Das Aus von Rot-Grün 2013 – war das eine Niederlage für Sie?

Nein, überhaupt nicht. Es war ja die SPD, die die Koalition gekippt hat – und zwar aus innerfraktionellen Gründen. Es gab bei der SPD die Wahlen zum Fraktionsvorstand, und die Mehrheitsverhältnisse waren sehr eng. Da musste ein Befreiungsschlag her. Das ging am besten mit der Aufkündigung der Kooperation.

Sie tragen also keine Schuld am Ende von Rot-Grün?

Nein. Sicherlich war ich auch keine angenehme Partnerin, und so mancher in der SPD meint, dass es die Ratskooperation mit einer anderen Fraktionsführung bei den Grünen noch gäbe. Aber: Man muss für seine Überzeugungen kämpfen, und das habe ich immer getan. Dennoch man muss auch kompromissbereit sein und loyal, und auch das war ich.

Vielleicht ändert sich der Ton nun mit dem neuen SPD-Fraktionschef Udo Sobieski.

Da fand ich eine Aussage von ihm im WAZ-Interview nach seinem Amtsantritt bezeichnend. Wenn die Opposition eine SPD-Meinung vertritt, dann redet die SPD auch mir ihr, meinte er. Das finde ich unglaublich, da fehlen mir die Worte. Miteinander reden muss man immer können – auch CDU und SPD müssen das.

Ist Rot-Grün mittelfristig wieder möglich? Oder wäre Schwarz-Grün eine Alternative?

Politik ist von Inhalten abhängig. Und von Personen. Deswegen kann es gut sein, dass die neue Grünen-Fraktion andere Überlegungen anstellt als die bisherige. In naher Zukunft aber ist Rot-Grün nicht drin, Rot-Schwarz, so meine Prognose, wird die Legislaturperiode zu Ende bringen. Nach der nächsten Wahl ist dann alles möglich.

Fünf Jahre lang, bis 2009, waren Sie Bürgermeisterin, also ehrenamtliche Stellvertreterin des damaligen OB Horst Schiereck. Was hat Ihnen dieses Amt bedeutet?

Das war eine spannende Zeit. Ich hatte viel Kontakt mit den Menschen in unserer Stadt, die ich in Gesprächen kennen gelernt habe. Was mir aber gefehlt hat, war die politische Arbeit an vorderster Front. Deshalb wollte ich nach fünf Jahren wieder zurück an die Fraktionsspitze.

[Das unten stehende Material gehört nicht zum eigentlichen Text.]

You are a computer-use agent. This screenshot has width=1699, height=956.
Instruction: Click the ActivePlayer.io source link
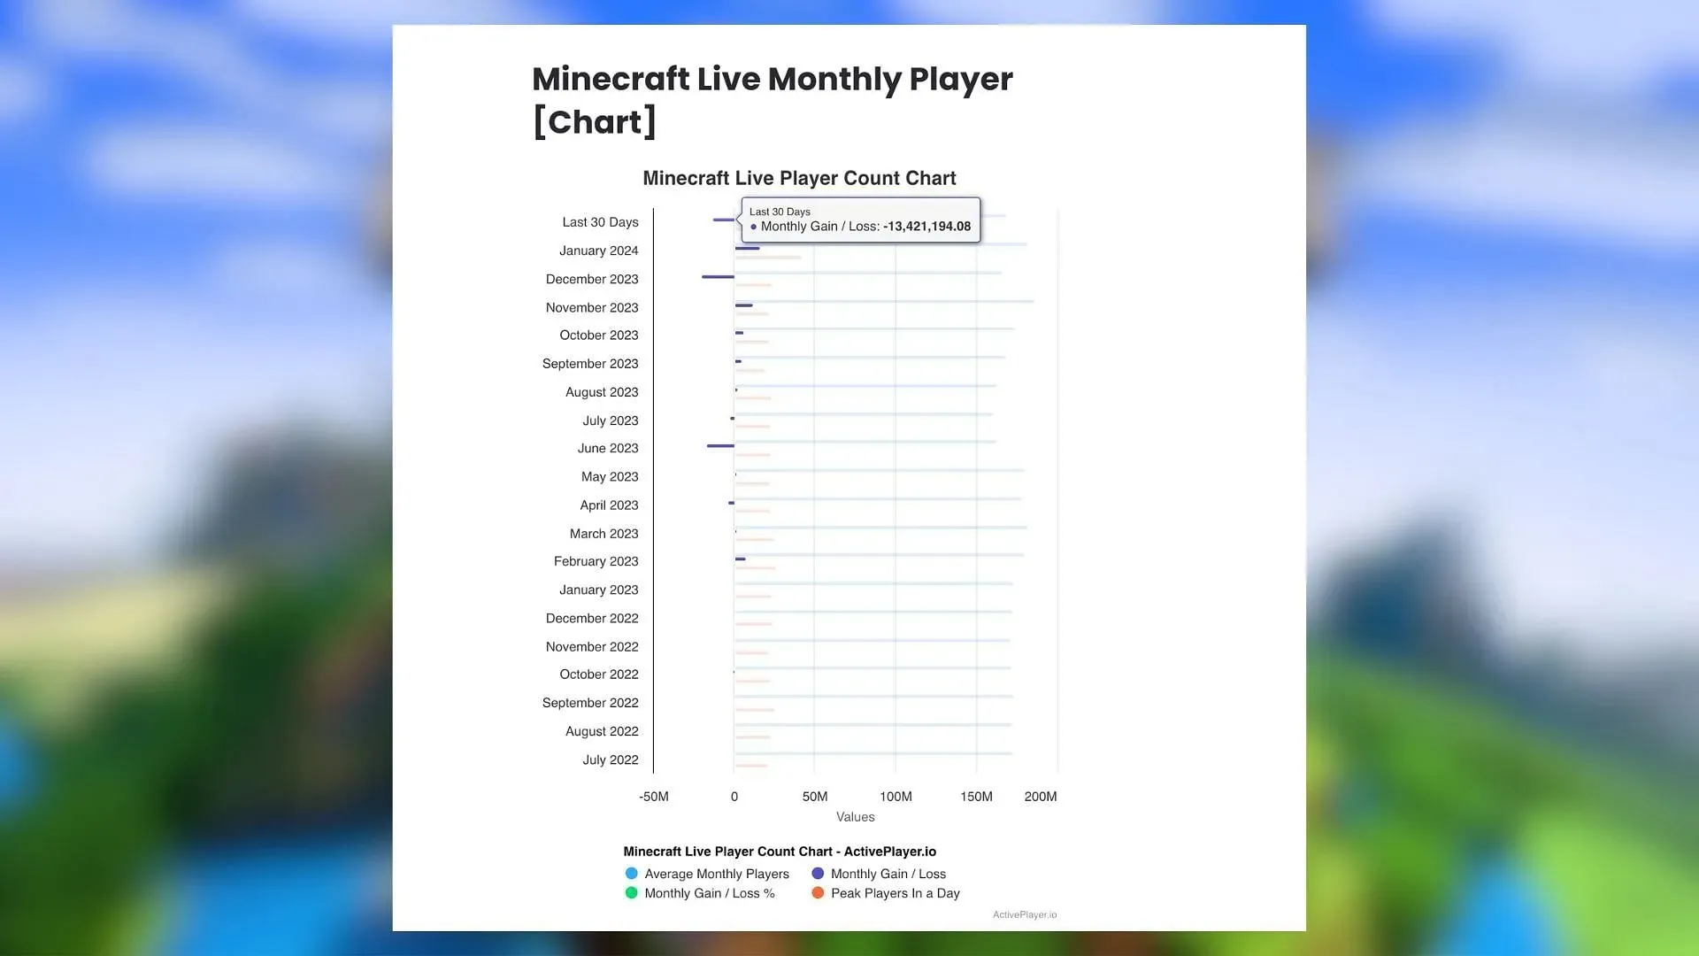(x=1023, y=914)
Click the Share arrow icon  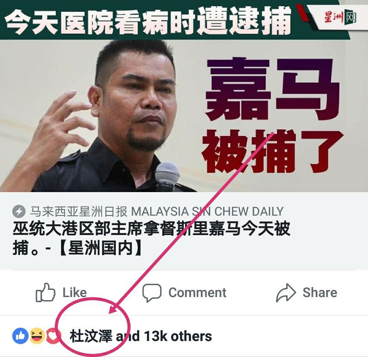(x=286, y=293)

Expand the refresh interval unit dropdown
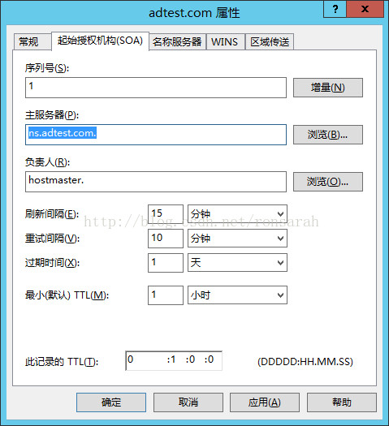coord(237,214)
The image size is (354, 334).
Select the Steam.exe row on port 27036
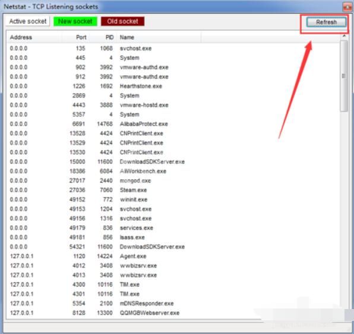[x=173, y=190]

Ihr designierter Nachfolger ist ihr Fraktionskollege Thomas Reinke, der kürzlich für die Opposition als OB-Kandidat angetreten ist. Was spricht für ihn?

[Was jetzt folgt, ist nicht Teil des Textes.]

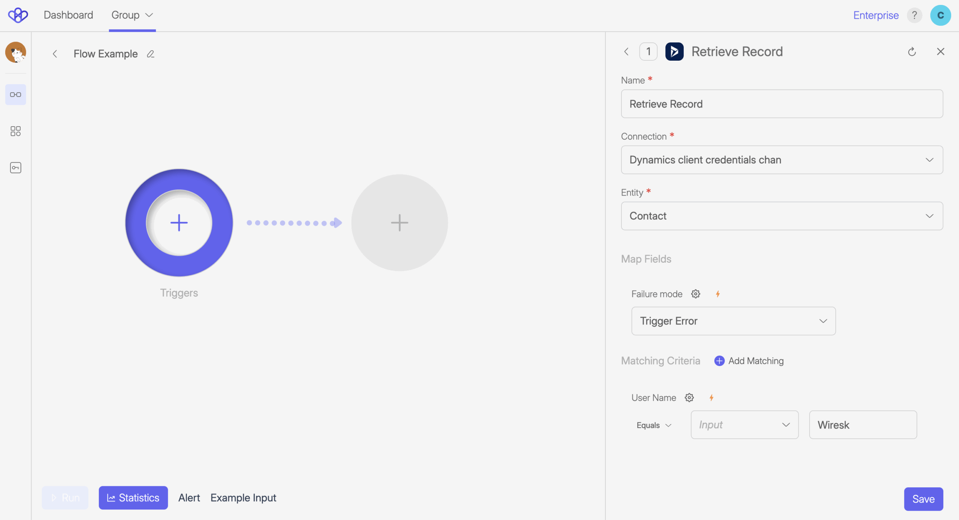Expand the Connection dropdown
This screenshot has width=959, height=520.
pyautogui.click(x=782, y=160)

Der Tom ist lange dabei, er hat schon vor mir politische Gremienarbeit gemacht. Als er wusste, dass der Fraktionsvorsitz auf ihn zuläuft, hat er sich zudem viel Sachwissen angeeignet. Überhaupt: Er hat eine gute Art, die Fraktion zu führen. Er ist ein sehr verbindlicher Mensch, er kann verschiedene Flügel ausbalancieren, er kommt gut mit anderen Menschen aus und hat gute Kontakte in die anderen Fraktionen. Er wird das sehr gut machen.

Ist für Sie jetzt ganz Schluss mit der Politik?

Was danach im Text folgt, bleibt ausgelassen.